- Problem details: Reproduce exactly the line with "This screenshot has width=1200, height=651." and the lines after it. Stop at the last line of the data and include nothing else.

(Recorded information)

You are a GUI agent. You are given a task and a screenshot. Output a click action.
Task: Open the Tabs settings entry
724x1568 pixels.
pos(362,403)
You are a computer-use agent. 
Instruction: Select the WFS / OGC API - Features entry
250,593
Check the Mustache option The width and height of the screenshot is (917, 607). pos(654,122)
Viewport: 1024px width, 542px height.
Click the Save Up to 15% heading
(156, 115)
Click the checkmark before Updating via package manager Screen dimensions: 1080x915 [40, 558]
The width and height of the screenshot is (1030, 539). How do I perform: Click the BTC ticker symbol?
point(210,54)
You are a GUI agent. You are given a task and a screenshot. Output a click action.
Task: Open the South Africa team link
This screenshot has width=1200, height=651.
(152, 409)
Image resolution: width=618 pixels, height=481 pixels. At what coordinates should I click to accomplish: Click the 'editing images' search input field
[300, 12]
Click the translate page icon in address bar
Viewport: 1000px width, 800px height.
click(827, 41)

(End Recorded information)

- Completed exercise:
This screenshot has width=1200, height=651.
(152, 409)
Image resolution: width=618 pixels, height=481 pixels. At what coordinates should I click to accomplish: Click the 'editing images' search input field
[300, 12]
Click the translate page icon in address bar
Viewport: 1000px width, 800px height.
click(827, 41)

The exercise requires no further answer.